Scottish Daily Mail

THE £100m MEN

Long-serving Footsie bosses queue up to join a VERY exclusive club

- by Tom Witherow

THESE are the men who have built mega-fortunes from managing Britain’s biggest companies.

Several years at the top of elite FTSE 100 firms have allowed a handful of bosses to net fortunes of around £100m, a Daily Mail pay audit found.

Top of the pile is Tony Pidgley, who has earned close to £115m in the last 16 years as the founder and now chairman of leading housebuild­er Berkeley Homes.

A former Barnado’s boy who was adopted and raised by travellers, Pidgley left school at 15 to start his own haulage business. He sold it when he was 19 and co-founded Berkeley Group in 1976, while he was still in his 20s, which he developed into a FTSE 100 high-flyer.

Pidgley’s wealth is widely seen in the City as just rewards for entreprene­urialism and risk-taking, whereas many other chief executives are seen as managers who have hauled in excessive rewards.
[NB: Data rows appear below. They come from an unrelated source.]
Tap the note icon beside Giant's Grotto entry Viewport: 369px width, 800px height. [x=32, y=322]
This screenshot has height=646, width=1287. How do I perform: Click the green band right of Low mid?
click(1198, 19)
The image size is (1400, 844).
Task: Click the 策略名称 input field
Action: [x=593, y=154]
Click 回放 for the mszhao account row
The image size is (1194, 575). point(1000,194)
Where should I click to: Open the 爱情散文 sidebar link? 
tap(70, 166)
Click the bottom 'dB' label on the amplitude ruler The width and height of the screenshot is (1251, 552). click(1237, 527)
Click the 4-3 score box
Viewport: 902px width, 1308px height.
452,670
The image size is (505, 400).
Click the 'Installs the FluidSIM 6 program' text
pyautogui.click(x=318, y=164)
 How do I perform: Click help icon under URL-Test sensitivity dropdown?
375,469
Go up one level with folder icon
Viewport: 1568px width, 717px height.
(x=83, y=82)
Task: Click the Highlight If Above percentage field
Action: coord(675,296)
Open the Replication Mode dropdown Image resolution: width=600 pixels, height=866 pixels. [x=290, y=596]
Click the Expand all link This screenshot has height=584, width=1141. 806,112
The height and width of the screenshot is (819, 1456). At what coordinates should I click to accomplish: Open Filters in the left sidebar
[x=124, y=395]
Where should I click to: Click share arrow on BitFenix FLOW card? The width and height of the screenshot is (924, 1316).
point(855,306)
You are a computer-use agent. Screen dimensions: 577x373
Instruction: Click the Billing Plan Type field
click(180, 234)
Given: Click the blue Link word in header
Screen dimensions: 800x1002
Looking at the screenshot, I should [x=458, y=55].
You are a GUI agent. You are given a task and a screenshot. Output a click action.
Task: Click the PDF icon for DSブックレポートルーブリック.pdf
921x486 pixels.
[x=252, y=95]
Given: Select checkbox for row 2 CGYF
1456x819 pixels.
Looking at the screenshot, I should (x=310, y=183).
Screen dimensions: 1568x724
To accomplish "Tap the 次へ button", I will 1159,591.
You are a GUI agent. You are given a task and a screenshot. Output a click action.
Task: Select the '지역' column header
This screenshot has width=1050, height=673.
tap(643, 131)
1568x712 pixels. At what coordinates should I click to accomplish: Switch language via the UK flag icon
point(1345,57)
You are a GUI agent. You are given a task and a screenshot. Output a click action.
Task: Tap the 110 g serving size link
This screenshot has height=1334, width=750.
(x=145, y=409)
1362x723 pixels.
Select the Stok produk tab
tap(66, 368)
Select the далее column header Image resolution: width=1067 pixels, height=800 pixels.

These include Rakesh Kapoor – the boss of Reckitt Benckiser – who will pass £100m in total earnings before he retires this year. And the former boss of disgraced housebuild­er Persimmon, Jeff Fairburn, who took home £93.5m in earnings in just six years.

Fairburn was forced to resign amid a furious backlash against a £75m bonus, awarded over the last two years on the back of profits boosted by the taxpayerfu­nded Help to Buy scheme.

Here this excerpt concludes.